◆ **Task instructions**
Render the data as a numbered list, starting at the line that contains "1024x1011 pixels." and stopping after the line that contains "pyautogui.click(x=246, y=1406)", with blank lines left out.

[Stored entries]

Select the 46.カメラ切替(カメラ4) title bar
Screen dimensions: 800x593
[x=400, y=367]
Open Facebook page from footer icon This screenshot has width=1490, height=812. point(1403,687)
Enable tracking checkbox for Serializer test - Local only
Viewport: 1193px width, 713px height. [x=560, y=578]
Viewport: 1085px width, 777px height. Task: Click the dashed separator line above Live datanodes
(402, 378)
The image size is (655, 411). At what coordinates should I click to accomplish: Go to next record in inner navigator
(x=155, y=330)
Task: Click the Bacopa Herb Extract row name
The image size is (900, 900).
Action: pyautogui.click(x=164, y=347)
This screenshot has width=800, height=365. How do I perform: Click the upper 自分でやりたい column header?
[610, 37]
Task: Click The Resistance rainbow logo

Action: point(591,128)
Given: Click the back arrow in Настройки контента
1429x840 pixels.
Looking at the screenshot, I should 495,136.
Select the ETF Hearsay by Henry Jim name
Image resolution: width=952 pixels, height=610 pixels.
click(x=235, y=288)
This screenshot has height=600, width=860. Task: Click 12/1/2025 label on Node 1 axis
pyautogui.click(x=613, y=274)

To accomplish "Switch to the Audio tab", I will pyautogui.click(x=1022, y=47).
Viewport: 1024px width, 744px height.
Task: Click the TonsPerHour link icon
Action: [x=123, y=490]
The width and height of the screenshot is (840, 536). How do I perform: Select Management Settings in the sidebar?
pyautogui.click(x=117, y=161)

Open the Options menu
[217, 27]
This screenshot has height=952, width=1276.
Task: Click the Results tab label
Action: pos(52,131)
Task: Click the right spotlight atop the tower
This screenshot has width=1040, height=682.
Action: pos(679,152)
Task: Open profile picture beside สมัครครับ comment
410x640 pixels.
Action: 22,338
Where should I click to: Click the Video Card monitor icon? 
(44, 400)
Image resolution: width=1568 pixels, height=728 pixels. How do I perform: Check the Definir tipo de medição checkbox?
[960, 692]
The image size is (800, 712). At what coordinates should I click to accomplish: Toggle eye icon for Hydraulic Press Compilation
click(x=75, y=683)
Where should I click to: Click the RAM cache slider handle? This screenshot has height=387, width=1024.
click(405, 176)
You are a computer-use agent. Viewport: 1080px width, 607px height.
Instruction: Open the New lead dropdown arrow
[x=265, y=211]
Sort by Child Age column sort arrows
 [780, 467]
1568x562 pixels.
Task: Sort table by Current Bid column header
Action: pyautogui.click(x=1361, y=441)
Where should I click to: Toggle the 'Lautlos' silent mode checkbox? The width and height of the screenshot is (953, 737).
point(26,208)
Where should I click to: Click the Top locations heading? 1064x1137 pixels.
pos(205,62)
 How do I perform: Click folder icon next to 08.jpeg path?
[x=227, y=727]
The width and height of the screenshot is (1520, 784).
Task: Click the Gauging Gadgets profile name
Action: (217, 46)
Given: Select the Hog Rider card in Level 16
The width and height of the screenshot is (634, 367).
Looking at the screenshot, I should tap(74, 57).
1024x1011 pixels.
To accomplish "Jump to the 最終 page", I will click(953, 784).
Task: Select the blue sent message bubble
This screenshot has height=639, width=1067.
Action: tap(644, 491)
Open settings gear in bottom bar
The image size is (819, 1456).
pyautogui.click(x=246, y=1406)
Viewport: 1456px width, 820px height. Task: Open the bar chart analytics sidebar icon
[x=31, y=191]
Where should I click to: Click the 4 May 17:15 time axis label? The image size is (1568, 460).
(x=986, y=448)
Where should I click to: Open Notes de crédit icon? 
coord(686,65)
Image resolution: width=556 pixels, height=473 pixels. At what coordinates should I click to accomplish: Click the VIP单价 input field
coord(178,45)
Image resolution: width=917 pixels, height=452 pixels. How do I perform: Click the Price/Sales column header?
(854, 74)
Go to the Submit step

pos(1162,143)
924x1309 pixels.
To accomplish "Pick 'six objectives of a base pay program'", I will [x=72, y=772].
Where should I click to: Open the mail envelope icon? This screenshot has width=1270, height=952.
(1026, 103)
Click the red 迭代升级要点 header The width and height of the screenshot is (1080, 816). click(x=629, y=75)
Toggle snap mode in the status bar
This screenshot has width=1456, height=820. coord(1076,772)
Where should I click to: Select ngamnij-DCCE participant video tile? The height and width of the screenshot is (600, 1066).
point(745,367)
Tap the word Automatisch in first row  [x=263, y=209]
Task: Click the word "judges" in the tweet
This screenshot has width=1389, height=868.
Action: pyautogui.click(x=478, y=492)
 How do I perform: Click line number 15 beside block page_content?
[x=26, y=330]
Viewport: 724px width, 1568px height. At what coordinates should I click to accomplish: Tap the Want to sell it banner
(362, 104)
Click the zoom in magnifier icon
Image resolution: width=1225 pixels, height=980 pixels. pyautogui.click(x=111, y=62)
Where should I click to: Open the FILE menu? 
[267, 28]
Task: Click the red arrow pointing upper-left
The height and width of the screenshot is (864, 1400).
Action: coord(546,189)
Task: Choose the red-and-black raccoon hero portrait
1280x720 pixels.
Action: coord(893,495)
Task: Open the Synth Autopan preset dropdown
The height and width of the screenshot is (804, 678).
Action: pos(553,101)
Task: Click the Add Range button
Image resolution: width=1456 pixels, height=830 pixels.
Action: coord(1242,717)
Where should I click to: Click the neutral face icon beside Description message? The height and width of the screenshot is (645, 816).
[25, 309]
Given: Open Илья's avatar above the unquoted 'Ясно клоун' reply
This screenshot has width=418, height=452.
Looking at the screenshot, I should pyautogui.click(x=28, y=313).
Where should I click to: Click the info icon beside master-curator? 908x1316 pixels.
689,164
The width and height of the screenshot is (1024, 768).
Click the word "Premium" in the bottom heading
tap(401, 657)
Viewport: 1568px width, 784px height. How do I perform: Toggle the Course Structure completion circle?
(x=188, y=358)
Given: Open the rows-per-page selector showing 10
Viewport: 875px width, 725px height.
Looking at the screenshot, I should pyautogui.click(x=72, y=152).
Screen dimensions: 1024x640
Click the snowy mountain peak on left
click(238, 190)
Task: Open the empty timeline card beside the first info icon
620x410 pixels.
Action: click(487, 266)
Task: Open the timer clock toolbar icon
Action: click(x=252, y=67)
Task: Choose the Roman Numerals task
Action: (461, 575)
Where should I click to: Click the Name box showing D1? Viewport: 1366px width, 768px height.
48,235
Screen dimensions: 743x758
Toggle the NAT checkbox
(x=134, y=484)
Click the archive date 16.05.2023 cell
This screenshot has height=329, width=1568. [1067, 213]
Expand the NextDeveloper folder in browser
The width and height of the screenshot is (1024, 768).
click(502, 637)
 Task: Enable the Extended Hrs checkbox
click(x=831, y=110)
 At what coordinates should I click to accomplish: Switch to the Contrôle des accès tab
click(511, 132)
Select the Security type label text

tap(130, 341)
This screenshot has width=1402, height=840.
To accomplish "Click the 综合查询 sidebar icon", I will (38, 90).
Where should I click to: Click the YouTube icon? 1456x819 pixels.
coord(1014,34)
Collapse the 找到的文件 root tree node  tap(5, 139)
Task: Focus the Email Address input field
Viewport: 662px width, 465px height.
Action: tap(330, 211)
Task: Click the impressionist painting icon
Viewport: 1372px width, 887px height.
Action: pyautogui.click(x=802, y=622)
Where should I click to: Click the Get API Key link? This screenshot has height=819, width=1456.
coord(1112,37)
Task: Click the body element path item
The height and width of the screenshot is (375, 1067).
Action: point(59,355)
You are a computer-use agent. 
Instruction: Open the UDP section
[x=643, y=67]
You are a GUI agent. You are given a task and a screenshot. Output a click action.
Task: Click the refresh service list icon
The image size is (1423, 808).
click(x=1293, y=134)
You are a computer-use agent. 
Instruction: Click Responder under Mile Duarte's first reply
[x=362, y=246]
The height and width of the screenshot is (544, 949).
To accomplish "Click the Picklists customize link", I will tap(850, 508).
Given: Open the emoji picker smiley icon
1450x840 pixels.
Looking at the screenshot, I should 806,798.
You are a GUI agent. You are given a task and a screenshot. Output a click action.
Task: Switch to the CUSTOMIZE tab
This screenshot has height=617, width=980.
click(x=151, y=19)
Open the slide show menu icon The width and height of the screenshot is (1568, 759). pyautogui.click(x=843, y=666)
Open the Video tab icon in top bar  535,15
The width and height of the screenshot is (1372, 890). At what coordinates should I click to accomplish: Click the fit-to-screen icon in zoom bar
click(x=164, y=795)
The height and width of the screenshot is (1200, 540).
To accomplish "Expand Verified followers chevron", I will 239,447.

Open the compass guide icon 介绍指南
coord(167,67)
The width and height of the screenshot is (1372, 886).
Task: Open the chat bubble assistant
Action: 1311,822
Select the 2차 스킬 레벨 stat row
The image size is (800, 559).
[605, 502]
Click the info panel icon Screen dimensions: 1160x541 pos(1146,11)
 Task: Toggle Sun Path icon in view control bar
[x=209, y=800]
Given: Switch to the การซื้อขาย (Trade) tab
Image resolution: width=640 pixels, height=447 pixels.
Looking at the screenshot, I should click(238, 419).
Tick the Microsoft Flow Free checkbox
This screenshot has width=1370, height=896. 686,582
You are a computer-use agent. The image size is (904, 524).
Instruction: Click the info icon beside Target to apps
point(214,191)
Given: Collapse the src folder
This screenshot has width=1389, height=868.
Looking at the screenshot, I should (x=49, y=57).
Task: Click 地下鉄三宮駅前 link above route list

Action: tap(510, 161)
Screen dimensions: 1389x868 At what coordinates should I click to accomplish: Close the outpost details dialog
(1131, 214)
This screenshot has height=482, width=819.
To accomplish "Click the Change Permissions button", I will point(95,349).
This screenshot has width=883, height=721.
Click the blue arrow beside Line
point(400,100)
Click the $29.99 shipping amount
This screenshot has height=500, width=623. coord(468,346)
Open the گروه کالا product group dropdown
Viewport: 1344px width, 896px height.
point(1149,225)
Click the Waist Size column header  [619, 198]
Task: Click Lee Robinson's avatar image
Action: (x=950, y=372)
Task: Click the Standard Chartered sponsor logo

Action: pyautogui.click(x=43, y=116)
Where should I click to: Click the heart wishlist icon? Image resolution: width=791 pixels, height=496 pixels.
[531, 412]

◆ **Solution to this task**
1. 1024x1011 pixels.
2. To accomplish "Jump to the 最終 page", I will click(953, 784).
3. Task: Select the blue sent message bubble
4. This screenshot has height=639, width=1067.
5. Action: tap(644, 491)
6. Open settings gear in bottom bar
7. The image size is (819, 1456).
8. pyautogui.click(x=246, y=1406)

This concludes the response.